Although surrender is often spoken of by spiritual teachers (including myself) as the key to spiritual freedom, somehow it has become erroneously equated with being passive. In other words, surrender is conveniently confused with “not doing anything.”
It’s convenient because it upholds the idea that you can abdicate responsibility for making decisions or having a direction in life. This kind of surrender is really a laziness masquerading as spirituality. It’s a subtle egoic strategy for staying in the comfort zone. It’s not malicious or even intentional; it’s simply a blind spot. It’s what happens when the “I” that continues to operate after awakening is rejected, and is an indication that awakeness has not yet descended from mind to heart to belly.

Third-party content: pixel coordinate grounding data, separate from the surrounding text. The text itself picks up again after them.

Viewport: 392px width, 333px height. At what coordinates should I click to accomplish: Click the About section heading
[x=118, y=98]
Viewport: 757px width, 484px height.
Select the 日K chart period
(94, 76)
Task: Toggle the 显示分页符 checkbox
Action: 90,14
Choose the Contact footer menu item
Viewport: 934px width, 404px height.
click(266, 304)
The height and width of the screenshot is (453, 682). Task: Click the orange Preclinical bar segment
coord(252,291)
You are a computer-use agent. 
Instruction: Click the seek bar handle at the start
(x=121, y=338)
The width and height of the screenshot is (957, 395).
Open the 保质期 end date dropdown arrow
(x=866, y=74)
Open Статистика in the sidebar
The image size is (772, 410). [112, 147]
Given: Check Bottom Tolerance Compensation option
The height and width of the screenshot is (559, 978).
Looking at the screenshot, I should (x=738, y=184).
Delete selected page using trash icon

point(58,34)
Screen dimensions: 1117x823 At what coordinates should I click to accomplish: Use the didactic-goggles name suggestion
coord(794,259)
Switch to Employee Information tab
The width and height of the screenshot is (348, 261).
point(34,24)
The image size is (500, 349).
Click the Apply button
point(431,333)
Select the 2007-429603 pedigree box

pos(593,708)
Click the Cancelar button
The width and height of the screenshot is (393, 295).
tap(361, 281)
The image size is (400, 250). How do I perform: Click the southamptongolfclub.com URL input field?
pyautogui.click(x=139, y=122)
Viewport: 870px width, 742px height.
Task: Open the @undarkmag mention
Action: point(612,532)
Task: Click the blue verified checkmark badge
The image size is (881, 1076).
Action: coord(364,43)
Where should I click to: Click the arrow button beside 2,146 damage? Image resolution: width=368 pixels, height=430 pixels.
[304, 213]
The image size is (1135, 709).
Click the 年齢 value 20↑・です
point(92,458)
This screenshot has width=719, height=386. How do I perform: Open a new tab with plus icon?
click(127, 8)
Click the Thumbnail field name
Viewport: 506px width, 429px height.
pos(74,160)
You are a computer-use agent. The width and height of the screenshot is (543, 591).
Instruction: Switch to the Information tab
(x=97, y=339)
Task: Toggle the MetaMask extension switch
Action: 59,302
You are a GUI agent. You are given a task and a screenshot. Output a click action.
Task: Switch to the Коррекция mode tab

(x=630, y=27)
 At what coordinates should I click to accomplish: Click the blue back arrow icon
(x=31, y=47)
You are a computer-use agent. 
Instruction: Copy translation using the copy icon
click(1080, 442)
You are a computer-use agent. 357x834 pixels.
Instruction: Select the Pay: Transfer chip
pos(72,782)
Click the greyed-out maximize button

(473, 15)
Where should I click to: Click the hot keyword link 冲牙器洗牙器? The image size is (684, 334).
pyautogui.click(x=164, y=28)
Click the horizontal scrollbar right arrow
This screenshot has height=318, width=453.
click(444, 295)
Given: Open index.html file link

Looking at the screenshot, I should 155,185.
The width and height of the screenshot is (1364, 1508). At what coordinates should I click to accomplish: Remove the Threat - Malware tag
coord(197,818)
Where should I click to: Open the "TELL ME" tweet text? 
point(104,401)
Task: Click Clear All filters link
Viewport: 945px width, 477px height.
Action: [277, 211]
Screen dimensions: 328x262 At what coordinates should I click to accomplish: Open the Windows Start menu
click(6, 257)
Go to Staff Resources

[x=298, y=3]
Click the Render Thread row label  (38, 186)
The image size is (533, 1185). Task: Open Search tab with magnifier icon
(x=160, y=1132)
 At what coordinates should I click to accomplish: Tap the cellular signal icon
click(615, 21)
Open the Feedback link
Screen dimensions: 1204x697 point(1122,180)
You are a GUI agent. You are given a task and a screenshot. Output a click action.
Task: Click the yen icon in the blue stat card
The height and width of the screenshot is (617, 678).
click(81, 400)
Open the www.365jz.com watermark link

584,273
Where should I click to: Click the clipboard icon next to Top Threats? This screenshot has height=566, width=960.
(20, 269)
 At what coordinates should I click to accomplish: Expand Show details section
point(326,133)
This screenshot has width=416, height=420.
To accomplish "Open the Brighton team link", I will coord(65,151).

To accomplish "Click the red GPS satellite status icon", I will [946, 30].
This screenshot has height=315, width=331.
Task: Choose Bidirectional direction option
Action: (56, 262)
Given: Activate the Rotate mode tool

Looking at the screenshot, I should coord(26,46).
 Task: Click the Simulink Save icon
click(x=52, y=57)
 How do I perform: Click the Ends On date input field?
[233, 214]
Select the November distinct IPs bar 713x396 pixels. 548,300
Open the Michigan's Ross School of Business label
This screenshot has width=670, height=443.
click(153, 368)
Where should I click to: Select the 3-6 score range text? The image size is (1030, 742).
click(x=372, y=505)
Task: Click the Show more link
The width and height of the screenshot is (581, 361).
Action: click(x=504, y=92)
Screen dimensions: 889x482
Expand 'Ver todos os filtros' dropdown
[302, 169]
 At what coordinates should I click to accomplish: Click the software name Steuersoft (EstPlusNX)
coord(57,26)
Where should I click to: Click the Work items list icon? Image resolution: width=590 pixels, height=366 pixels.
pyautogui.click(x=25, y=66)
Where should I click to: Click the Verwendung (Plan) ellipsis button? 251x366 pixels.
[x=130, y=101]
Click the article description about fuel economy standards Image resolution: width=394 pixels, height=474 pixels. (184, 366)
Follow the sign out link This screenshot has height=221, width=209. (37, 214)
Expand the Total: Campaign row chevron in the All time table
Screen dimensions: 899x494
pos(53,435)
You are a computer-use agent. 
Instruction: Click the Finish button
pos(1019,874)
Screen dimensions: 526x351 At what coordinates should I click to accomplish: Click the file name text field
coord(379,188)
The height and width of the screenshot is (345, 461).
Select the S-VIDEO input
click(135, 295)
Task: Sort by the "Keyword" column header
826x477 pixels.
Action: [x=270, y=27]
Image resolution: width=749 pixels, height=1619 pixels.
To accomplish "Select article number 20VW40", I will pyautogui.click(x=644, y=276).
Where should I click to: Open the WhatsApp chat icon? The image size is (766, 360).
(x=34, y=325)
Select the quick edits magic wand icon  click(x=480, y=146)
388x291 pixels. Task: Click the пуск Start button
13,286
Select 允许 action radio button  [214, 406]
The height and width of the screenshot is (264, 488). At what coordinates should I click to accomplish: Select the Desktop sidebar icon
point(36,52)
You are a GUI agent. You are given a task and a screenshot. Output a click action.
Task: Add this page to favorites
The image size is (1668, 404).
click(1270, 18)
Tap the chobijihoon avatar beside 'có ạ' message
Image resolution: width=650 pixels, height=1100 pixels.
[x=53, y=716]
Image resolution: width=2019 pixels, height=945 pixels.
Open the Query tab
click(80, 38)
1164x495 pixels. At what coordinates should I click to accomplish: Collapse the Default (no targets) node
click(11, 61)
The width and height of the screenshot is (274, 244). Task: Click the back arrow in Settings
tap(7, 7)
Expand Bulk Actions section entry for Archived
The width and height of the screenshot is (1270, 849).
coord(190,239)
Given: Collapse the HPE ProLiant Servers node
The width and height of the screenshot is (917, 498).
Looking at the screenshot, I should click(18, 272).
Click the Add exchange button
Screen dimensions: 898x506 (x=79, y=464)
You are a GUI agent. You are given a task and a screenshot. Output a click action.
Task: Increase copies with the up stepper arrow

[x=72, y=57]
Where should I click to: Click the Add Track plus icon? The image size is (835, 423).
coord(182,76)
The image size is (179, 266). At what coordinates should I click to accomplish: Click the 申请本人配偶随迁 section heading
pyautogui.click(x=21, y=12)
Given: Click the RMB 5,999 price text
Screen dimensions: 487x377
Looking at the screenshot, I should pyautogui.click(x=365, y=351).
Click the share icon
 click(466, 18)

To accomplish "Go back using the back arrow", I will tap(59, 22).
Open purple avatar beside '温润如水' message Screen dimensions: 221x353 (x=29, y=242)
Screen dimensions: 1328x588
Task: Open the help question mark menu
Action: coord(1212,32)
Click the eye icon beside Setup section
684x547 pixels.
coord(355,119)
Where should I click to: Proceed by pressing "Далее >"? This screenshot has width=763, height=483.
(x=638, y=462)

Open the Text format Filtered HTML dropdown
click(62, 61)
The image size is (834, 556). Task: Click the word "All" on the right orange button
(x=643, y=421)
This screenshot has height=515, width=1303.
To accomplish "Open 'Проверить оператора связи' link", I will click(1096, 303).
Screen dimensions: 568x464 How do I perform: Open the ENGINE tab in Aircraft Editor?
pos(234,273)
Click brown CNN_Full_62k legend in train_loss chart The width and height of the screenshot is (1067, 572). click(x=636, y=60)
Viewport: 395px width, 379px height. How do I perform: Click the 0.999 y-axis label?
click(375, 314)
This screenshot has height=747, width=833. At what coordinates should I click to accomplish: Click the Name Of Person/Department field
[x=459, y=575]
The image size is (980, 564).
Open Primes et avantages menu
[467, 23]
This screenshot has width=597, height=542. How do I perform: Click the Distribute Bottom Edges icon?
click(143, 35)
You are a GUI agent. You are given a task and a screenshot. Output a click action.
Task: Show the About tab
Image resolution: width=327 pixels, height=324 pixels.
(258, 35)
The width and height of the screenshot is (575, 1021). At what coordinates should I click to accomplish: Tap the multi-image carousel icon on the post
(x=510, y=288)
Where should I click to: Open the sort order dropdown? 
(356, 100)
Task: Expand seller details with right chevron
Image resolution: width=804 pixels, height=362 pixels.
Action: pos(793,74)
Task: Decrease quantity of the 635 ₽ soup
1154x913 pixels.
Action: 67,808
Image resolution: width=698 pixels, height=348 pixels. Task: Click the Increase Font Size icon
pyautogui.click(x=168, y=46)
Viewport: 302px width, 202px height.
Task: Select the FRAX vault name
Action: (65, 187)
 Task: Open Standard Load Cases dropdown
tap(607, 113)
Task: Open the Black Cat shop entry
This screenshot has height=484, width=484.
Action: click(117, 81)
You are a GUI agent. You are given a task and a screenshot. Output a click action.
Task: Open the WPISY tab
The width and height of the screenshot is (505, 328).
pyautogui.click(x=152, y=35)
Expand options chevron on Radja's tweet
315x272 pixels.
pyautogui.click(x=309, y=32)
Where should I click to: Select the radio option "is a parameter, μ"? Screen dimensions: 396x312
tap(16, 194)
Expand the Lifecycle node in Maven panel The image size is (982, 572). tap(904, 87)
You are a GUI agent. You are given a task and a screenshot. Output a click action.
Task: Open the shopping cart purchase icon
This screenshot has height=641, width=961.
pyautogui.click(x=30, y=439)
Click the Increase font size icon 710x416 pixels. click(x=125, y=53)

When surrender gets stuck as a mental abstraction, there’s a kind of constipation that prevents the maturation of awakening. What causes the blockage is a hidden agenda: the expectation that life after awakening is easy, there are no more challenges to grow from, you never stumble and fall and have to pick yourself up again, and you never have to harness an inner strength or discipline or resilience in order to fulfill your highest potential as a human being.
There’s also an expectation that only good things happen, no personal calamity ever strikes, and you’re protected against the world’s tragedy. This kind of superstitious thinking means you don’t have to engage with the messy business of being human — that somehow, just because you’re in the spiritually elevated zone of “going with the flow,” nothing touches you. And anyway, even if things don’t work out as smoothly as expected (say your partner suddenly leaves you or someone close to you dies), there’s no “self” to be hurt or disappointed and there’s no “self” to pick up the pieces or to make decisions.
While this extreme nondual standpoint may seem to provide immunity from suffering, there’s a lack of engagement with life that creates a more underground (and yet just as malignant) suffering called apathy.
True freedom from suffering happens when the “I” that is the doer is embraced as an integral expression of consciousness. At this deeper level of surrender, there is no longer an opposition between being and doing, because the outer action of doing (and making decisions) arises out of an inner silence of being. You can be very active and yet totally silent within. You could call this awakened doing.
In awakened doing, while the sense of an “I” that makes decisions continues, there’s a very different quality. There’s a sense of effortless effort, a kind of spontaneity that arises from being deeply rooted in the belly. You make decisions and take action (or nonaction) from a gut feeling. It’s a direct moment-to-moment response to the waves that appear as part of the human experience. It’s so instantaneous that there’s no sense of personal will, and it feels as if you are “going with the flow.”
What’s really happening is that there is no inner resistance to the deeper impulse of life’s intelligence. It’s as if each moment-to-moment unfoldment is happening at the same time as your response to it. Whether your response is a "yes" or a "no" is not the issue, because life’s intelligence has already revealed the "yes" or the "no" through the “I” that appears to make a decision.
You can tell if your doing arises out of being, because there is peace in the "yes" and peace in the "no".